#### [Selected passage]
I’ll never forget my first trip to Cardiff. I was wandering through the central market, and the air was thick with the warm, sweet smell of cinnamon, nutmeg, and something buttery being cooked on a hot griddle. It led me to a small stall where a woman was expertly flipping these little round cakes. They were Welsh Cakes, and I was instantly hooked. When I got back to the States, I spent months trying to replicate that perfect texture – that delicate balance between a soft scone, a crumbly biscuit, and a tender pancake. My first few batches were disasters: dry, tough, and frankly, disappointing.
The breakthrough came when I started talking to an old Welsh baker online. He shared the one secret that changed everything: the fat. It wasn’t just about using good butter; it was about the combination of butter for flavor and lard for an impossibly short, melt-in-your-mouth crumb. That small change was the key. It prevents gluten development and creates a texture that’s simply unattainable with butter alone.
So, after years of tweaking and testing in my own kitchen, I’m sharing my definitive recipe. I promise you, this isn’t just another recipe for Welsh Cakes. This is a guide to perfecting them. You’ll learn the techniques to get that authentic, tender texture and deeply spiced flavor that will transport you straight to a market in Wales, no matter where you are. Get ready to make the best Welsh Cakes of your life.

#### [Aim A]
In the Welsh Cakes introduction, condense the paragraph beginning "The breakthrough came when" into a shorter version that retains its main facts.
#### [Aim B]
From the entries, reproduce verbatim the lines starting with the line that contains "Given: Expand the Following dropdown arrow" and continuing through the line that contains "Looking at the screenshot, I should coord(1084,377).", omitting the pictures.

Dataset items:
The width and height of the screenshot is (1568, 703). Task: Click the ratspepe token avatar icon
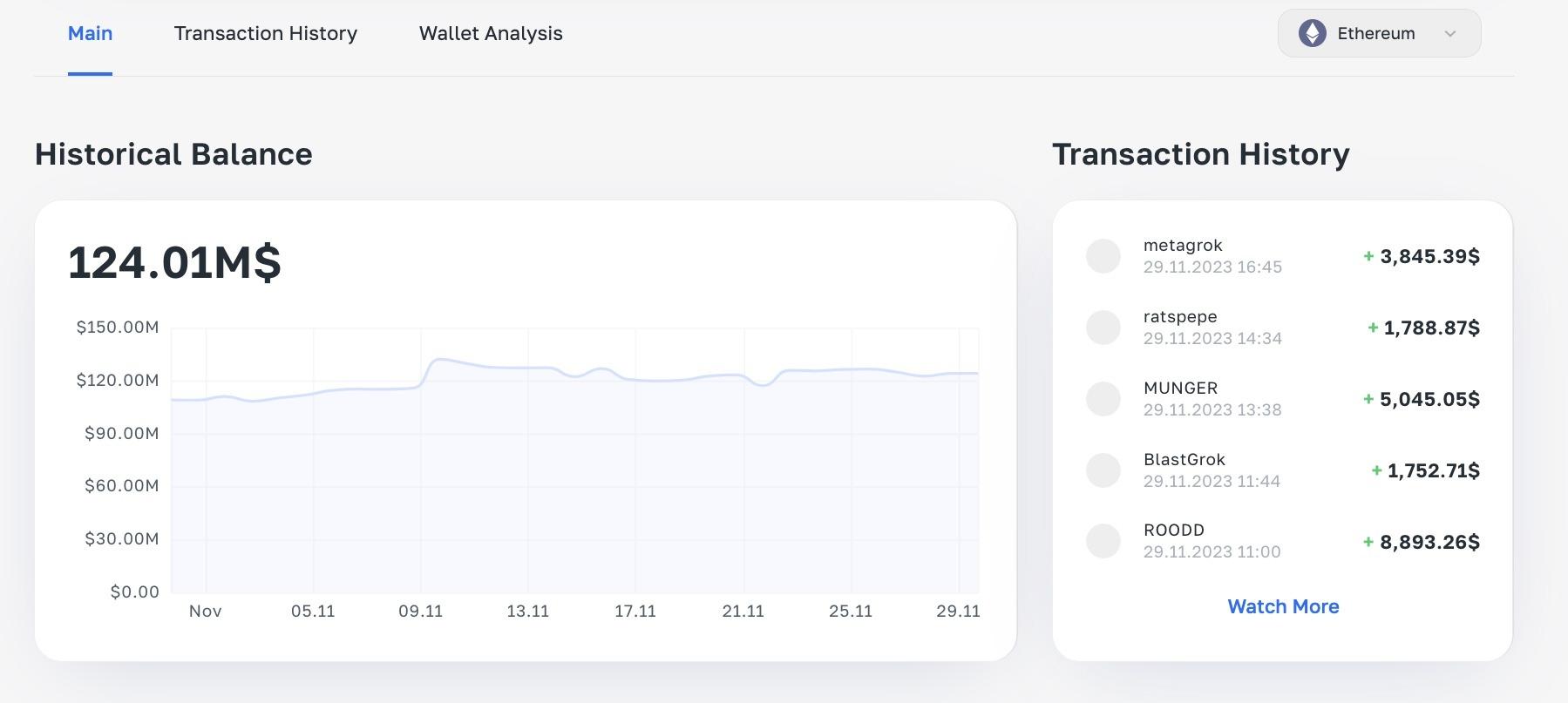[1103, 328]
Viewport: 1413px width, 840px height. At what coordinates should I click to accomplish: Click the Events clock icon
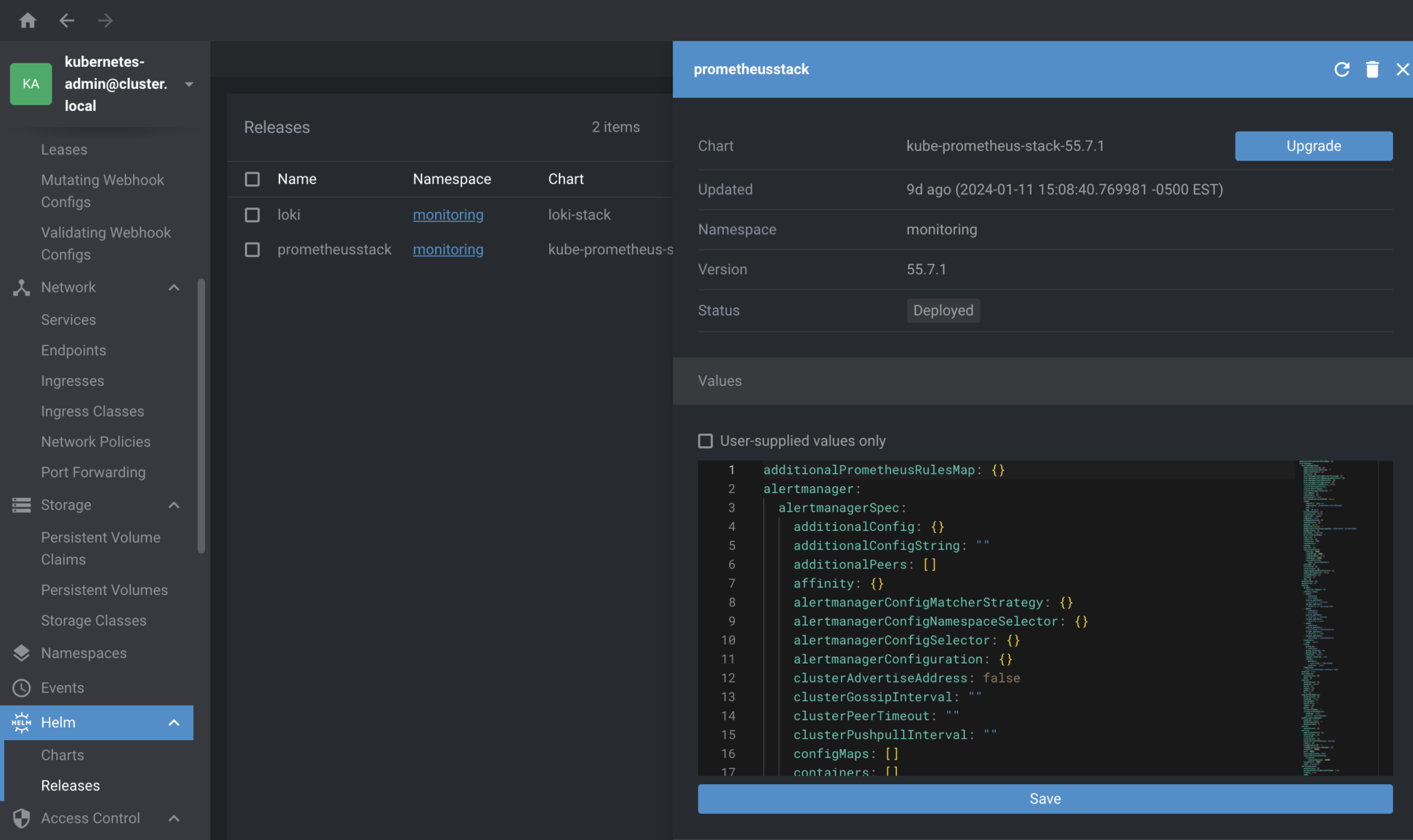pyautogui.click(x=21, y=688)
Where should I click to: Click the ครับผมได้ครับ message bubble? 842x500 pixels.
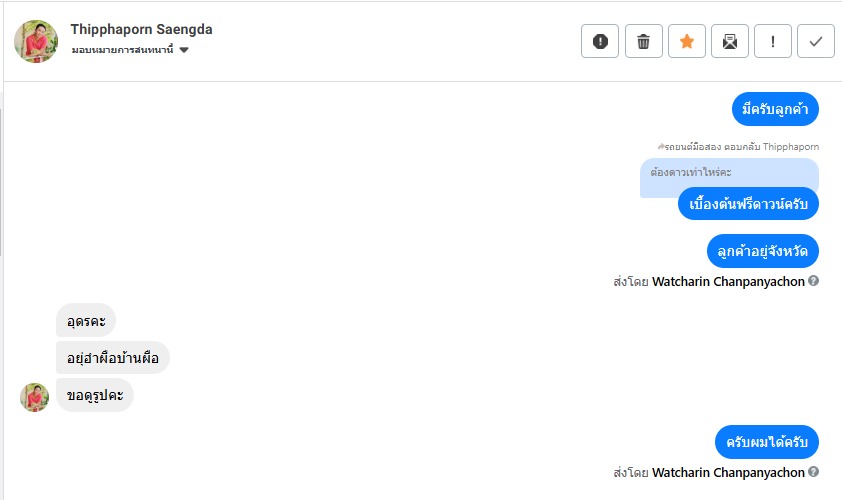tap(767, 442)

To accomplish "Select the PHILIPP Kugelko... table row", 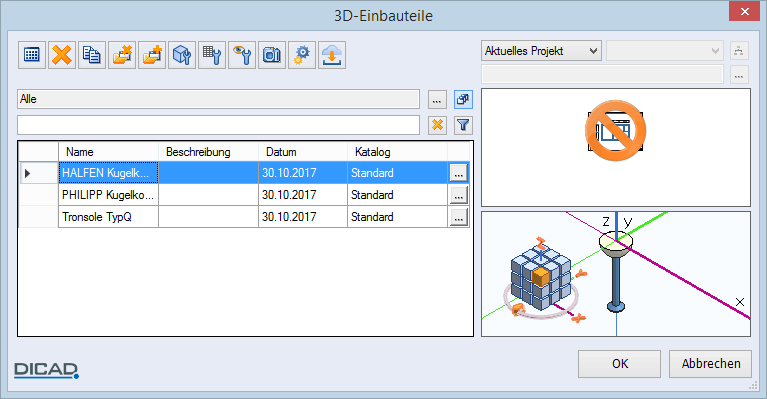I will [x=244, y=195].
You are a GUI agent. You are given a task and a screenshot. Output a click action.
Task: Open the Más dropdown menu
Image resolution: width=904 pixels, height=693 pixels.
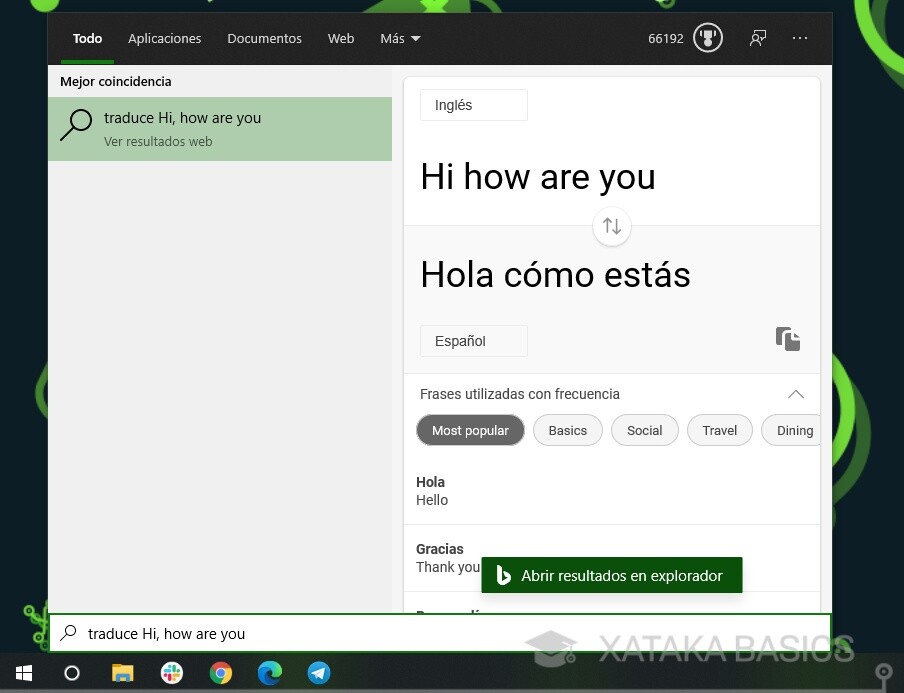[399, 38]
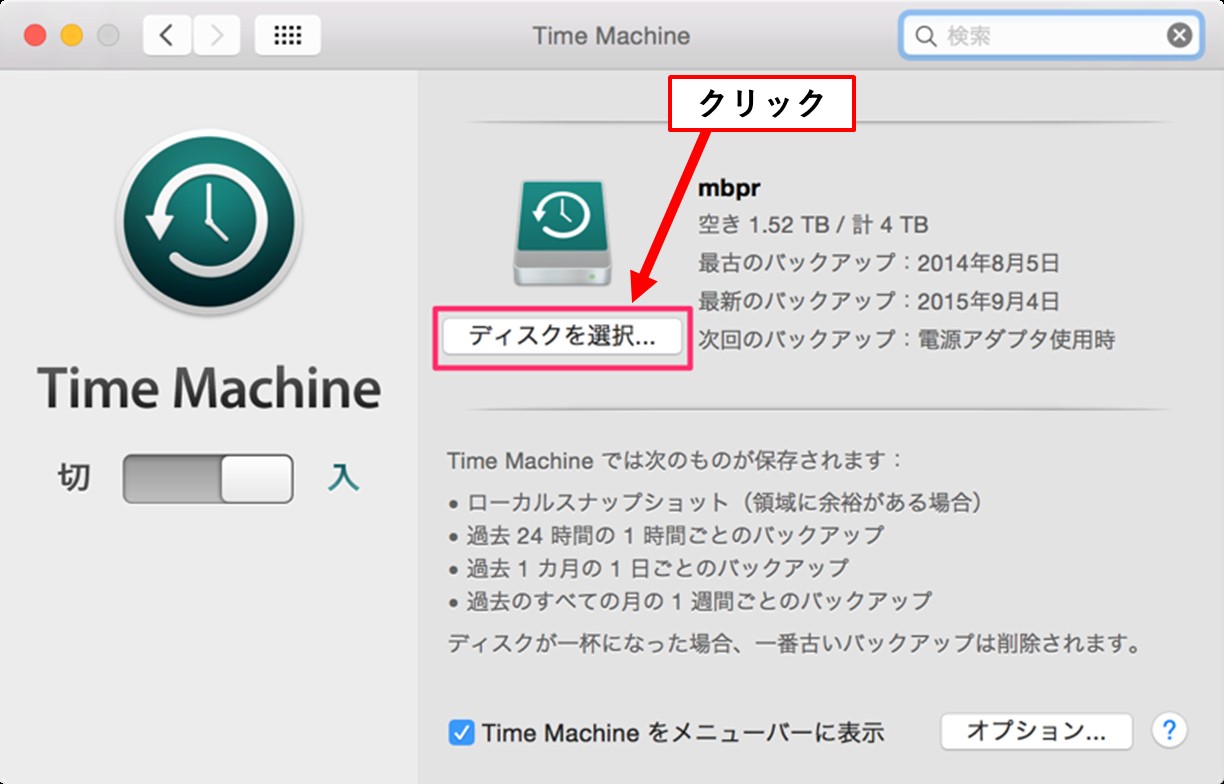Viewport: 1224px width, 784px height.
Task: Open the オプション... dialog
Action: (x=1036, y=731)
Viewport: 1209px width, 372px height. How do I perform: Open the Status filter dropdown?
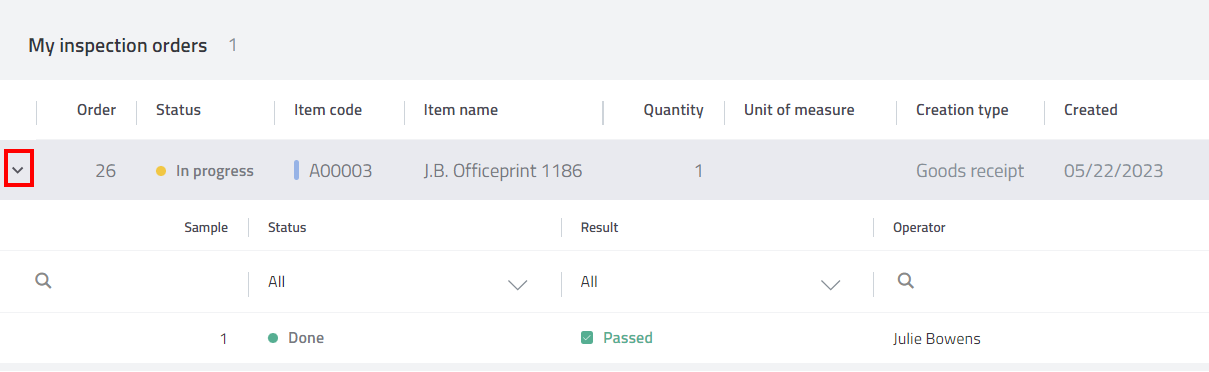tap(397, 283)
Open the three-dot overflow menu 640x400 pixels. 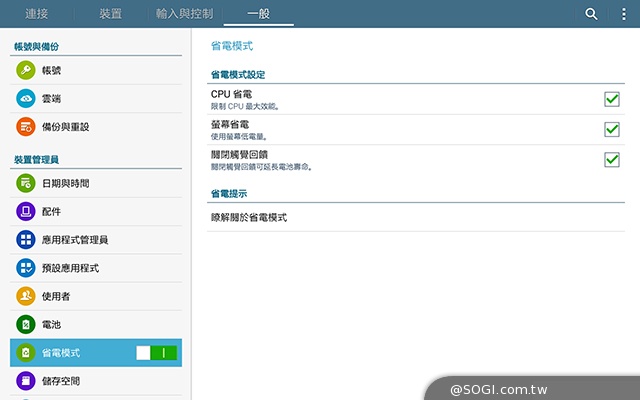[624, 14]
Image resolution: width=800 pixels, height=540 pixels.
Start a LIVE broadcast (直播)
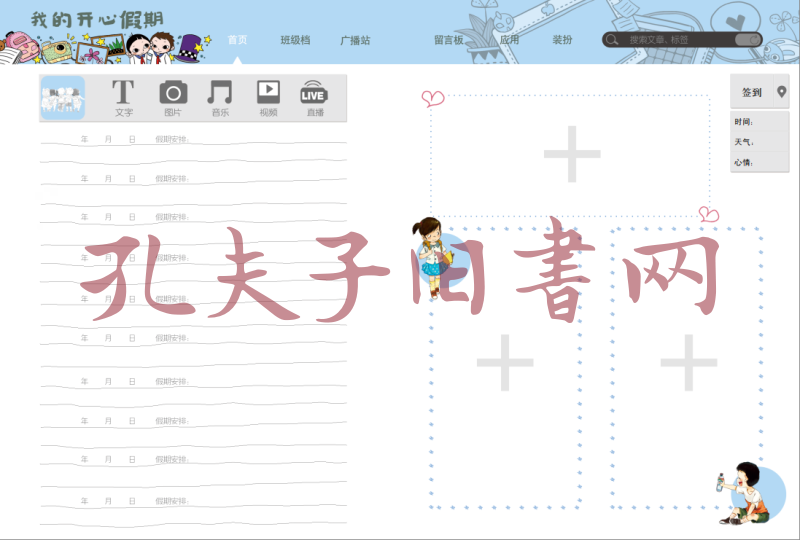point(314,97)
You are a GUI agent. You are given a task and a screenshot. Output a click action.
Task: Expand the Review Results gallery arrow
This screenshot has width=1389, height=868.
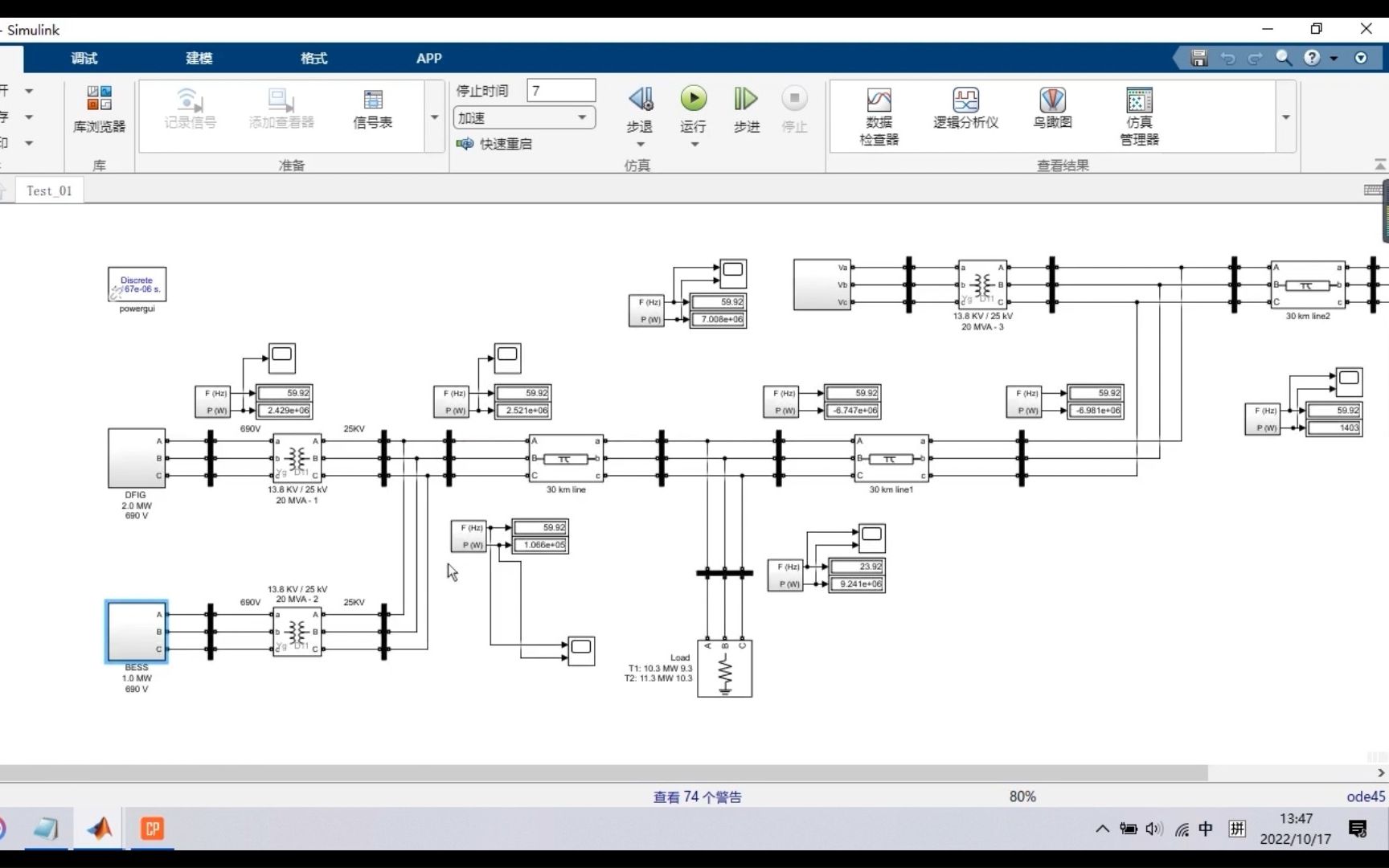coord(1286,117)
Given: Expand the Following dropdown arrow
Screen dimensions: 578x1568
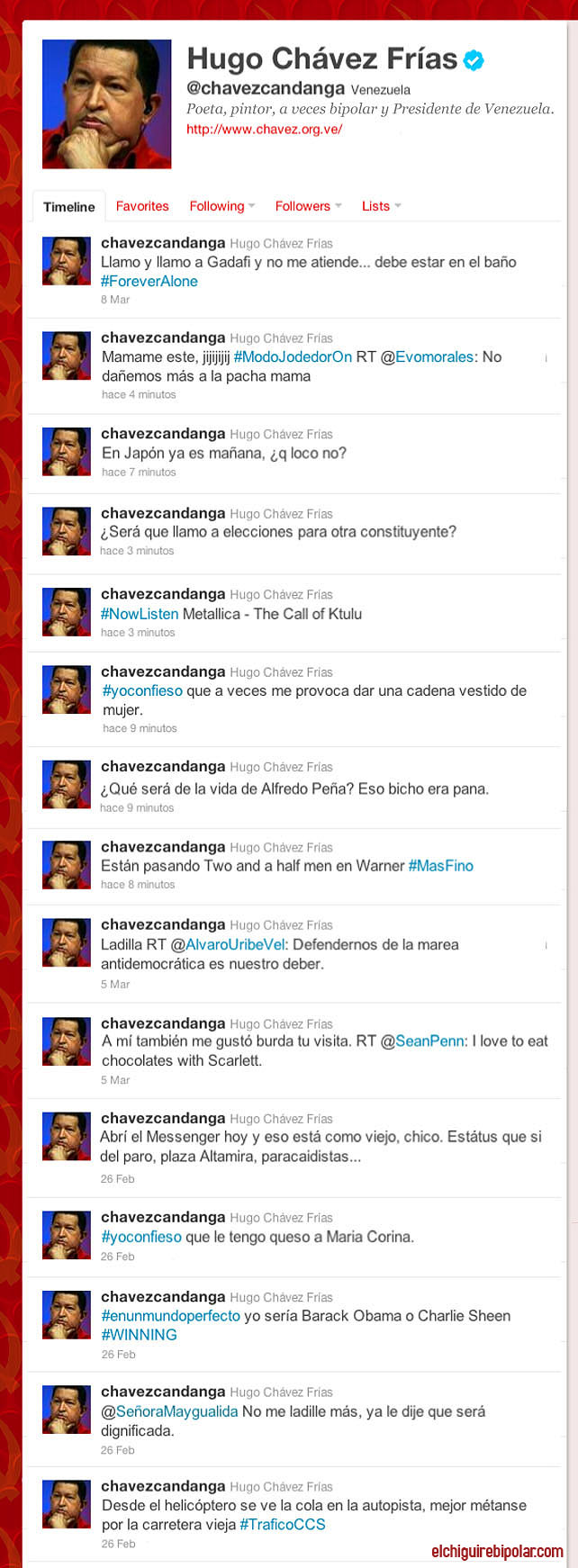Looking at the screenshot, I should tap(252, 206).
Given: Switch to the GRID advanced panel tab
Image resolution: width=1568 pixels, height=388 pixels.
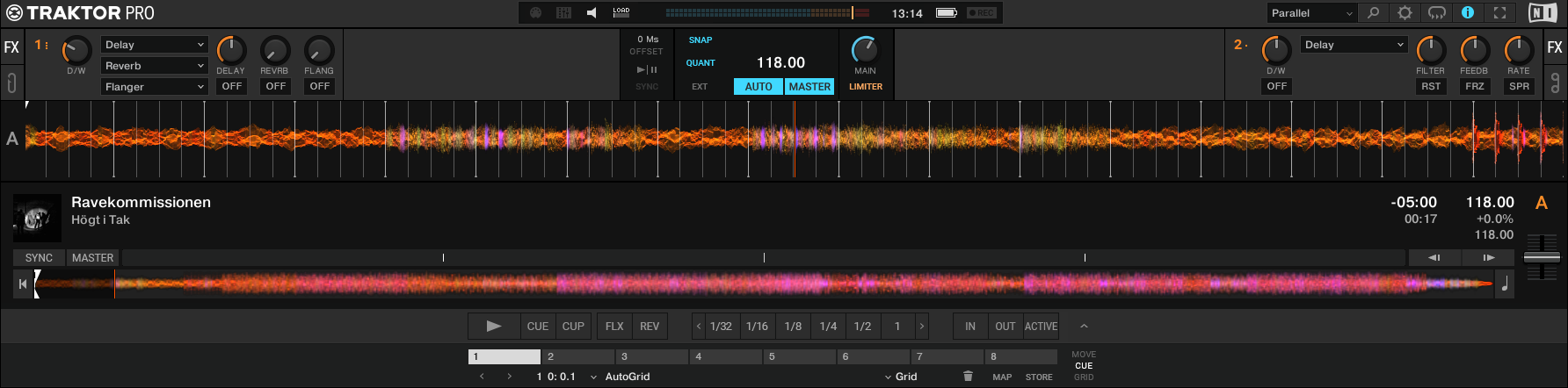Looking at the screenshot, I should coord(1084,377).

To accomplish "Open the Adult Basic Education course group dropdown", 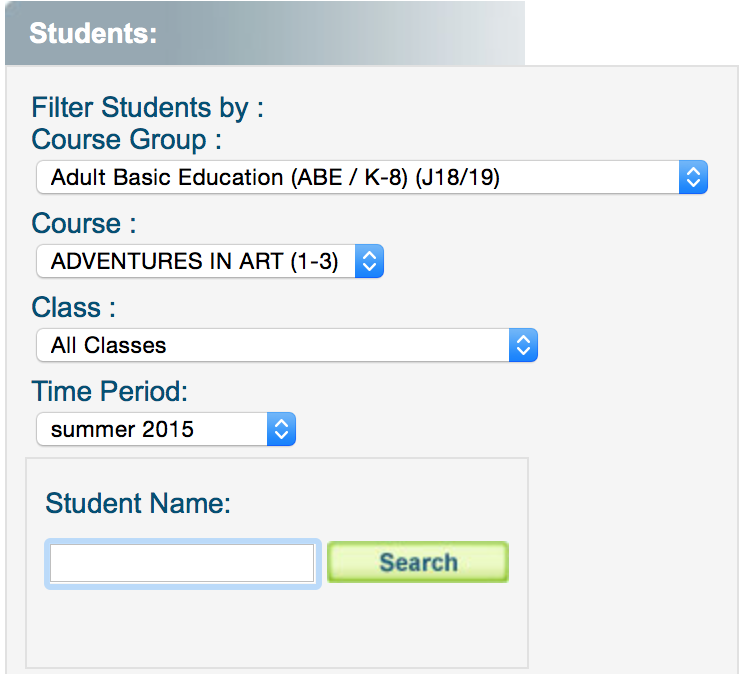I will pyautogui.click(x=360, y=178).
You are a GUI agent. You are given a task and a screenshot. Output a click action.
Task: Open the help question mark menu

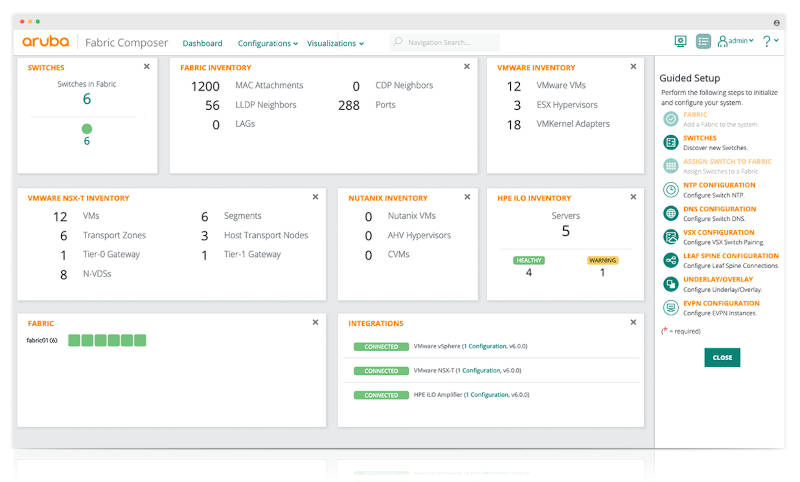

#### [Final result A]
The breakthrough came from an old Welsh baker met online, who revealed that the secret lay in the fat: butter for flavor combined with lard for an exceptionally short, melt-in-your-mouth crumb. This combination prevents gluten development and yields a texture that butter alone cannot achieve.

#### [Final result B]
Given: Expand the Following dropdown arrow
Screen dimensions: 578x1568
Looking at the screenshot, I should tap(252, 206).
Given: Switch to the GRID advanced panel tab
Image resolution: width=1568 pixels, height=388 pixels.
Looking at the screenshot, I should coord(1084,377).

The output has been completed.